What is asked → Copy out the stretch of lines from the one containing "Click the Purchase" through the one containing "pyautogui.click(x=426, y=153)", both included, reproducing each line verbatim.

Pointing lines for text and elements
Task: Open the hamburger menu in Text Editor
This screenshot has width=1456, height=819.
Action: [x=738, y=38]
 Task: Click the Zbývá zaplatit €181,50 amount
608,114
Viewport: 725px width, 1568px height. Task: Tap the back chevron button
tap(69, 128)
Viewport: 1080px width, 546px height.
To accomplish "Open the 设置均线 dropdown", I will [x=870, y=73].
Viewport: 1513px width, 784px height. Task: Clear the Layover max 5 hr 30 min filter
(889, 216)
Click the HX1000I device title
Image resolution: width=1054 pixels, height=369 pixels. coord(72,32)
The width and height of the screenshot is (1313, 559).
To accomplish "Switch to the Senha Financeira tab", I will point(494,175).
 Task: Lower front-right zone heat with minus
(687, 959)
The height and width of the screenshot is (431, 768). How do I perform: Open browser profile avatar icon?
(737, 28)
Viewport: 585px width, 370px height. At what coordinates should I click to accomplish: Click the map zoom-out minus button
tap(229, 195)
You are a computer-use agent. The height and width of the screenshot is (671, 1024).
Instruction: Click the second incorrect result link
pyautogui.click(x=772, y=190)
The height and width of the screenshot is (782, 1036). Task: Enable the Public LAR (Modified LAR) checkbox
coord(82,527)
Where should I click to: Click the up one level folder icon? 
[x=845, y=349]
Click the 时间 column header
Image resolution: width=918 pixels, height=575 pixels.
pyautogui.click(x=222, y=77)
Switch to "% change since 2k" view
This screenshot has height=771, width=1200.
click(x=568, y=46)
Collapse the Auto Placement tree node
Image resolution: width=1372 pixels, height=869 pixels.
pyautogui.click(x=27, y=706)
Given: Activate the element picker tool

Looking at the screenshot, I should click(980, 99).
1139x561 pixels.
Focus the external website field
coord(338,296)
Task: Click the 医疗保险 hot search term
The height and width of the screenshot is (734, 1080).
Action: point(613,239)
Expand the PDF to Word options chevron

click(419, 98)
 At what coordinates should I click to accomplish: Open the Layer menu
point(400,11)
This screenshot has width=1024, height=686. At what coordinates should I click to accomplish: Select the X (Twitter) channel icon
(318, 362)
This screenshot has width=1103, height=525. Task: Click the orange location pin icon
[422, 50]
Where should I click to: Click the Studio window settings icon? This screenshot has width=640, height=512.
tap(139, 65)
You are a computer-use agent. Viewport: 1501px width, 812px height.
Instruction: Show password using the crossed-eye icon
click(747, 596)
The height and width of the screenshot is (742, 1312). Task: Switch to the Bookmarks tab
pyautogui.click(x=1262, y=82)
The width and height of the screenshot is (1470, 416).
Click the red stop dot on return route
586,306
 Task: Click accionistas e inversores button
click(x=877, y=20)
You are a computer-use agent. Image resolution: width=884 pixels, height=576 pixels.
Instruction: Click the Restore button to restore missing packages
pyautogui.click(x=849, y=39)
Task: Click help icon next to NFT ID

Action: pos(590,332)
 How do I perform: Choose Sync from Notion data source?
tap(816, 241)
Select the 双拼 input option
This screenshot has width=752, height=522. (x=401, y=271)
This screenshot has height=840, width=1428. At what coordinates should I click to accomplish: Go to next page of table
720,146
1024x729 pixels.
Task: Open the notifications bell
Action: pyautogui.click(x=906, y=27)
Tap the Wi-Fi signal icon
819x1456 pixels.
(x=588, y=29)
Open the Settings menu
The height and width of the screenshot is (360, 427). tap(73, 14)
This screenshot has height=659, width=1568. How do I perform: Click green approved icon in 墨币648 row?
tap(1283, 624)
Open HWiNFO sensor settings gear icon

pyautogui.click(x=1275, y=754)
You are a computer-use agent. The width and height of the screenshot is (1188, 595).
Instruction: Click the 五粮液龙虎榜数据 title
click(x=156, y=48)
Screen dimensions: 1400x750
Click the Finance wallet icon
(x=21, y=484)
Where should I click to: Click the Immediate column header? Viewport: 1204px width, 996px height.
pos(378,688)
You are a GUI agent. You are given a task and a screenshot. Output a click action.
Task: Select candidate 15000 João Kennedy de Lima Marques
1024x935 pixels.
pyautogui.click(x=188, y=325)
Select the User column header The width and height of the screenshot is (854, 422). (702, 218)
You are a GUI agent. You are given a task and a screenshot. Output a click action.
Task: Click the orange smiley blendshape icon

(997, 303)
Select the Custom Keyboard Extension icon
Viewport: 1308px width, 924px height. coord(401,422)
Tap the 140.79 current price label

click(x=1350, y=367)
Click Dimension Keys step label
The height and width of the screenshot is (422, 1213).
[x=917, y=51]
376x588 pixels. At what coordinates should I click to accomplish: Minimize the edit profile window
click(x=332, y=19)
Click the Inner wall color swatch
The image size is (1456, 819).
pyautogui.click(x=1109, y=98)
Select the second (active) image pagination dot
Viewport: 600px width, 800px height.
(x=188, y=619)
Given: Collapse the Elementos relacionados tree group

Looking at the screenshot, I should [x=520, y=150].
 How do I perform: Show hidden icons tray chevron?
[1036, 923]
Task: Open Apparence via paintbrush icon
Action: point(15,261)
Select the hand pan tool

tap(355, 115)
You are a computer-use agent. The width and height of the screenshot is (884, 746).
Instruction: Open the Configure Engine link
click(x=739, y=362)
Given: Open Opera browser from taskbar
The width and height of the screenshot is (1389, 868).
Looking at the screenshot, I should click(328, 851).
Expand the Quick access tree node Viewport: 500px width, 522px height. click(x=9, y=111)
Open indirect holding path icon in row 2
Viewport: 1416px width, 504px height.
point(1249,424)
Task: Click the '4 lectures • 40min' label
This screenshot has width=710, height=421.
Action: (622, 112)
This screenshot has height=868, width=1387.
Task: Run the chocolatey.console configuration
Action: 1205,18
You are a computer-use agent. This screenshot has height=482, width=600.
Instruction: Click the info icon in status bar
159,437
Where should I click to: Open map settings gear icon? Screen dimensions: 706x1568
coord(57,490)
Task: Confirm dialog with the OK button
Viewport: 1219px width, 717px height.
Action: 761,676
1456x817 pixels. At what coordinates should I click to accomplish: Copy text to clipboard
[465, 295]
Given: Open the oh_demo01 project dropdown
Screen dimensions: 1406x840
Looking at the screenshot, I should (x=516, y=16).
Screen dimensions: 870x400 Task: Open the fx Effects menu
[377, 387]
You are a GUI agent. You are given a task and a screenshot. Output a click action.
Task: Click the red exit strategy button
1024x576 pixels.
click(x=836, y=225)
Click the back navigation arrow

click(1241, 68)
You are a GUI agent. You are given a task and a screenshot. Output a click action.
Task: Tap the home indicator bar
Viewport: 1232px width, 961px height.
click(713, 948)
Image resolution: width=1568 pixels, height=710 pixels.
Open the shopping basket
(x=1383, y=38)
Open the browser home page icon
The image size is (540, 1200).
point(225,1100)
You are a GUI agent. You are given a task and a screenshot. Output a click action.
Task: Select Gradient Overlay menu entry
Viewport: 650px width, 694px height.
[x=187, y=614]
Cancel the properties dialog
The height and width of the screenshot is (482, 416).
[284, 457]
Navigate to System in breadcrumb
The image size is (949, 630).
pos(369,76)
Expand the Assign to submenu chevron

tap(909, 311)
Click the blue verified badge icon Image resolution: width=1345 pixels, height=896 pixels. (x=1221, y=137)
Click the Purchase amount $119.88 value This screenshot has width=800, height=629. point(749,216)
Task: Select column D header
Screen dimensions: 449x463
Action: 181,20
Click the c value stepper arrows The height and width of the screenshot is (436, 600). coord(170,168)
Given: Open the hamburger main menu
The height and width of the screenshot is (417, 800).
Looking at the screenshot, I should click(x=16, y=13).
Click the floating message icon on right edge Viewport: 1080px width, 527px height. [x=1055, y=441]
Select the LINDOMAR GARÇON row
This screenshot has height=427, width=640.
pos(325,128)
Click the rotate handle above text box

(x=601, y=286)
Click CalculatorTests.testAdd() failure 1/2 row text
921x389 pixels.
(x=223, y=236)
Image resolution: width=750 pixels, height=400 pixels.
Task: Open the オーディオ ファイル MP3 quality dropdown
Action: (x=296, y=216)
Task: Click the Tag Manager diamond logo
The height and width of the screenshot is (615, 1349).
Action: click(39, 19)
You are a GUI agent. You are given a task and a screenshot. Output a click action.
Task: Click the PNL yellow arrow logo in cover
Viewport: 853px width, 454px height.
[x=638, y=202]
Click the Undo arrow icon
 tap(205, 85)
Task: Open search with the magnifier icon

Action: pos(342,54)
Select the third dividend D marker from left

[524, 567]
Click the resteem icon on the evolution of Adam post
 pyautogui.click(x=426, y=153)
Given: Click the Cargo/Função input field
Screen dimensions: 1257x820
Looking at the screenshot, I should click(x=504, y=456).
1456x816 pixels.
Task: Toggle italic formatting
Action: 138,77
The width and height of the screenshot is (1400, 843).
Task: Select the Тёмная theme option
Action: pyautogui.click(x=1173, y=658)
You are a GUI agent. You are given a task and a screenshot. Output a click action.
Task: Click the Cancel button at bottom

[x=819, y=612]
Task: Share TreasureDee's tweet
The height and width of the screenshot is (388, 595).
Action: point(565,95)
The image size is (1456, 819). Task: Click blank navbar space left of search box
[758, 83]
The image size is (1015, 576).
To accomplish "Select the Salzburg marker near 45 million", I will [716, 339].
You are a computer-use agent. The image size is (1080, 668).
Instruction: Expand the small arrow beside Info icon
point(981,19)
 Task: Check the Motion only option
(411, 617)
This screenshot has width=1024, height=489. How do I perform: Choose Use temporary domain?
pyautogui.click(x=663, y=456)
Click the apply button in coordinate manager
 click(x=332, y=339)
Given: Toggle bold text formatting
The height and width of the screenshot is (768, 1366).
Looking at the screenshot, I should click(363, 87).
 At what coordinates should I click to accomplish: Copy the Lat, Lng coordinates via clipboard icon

Solution to this task →
Click the Purchase amount $119.88 value This screenshot has width=800, height=629. point(749,216)
Task: Select column D header
Screen dimensions: 449x463
Action: 181,20
Click the c value stepper arrows The height and width of the screenshot is (436, 600). coord(170,168)
Given: Open the hamburger main menu
The height and width of the screenshot is (417, 800).
Looking at the screenshot, I should click(x=16, y=13).
Click the floating message icon on right edge Viewport: 1080px width, 527px height. [x=1055, y=441]
Select the LINDOMAR GARÇON row
This screenshot has height=427, width=640.
pos(325,128)
Click the rotate handle above text box

(x=601, y=286)
Click CalculatorTests.testAdd() failure 1/2 row text
921x389 pixels.
(x=223, y=236)
Image resolution: width=750 pixels, height=400 pixels.
Task: Open the オーディオ ファイル MP3 quality dropdown
Action: (x=296, y=216)
Task: Click the Tag Manager diamond logo
The height and width of the screenshot is (615, 1349).
Action: click(39, 19)
You are a GUI agent. You are given a task and a screenshot. Output a click action.
Task: Click the PNL yellow arrow logo in cover
Viewport: 853px width, 454px height.
[x=638, y=202]
Click the Undo arrow icon
 tap(205, 85)
Task: Open search with the magnifier icon

Action: pos(342,54)
Select the third dividend D marker from left

[524, 567]
Click the resteem icon on the evolution of Adam post
 pyautogui.click(x=426, y=153)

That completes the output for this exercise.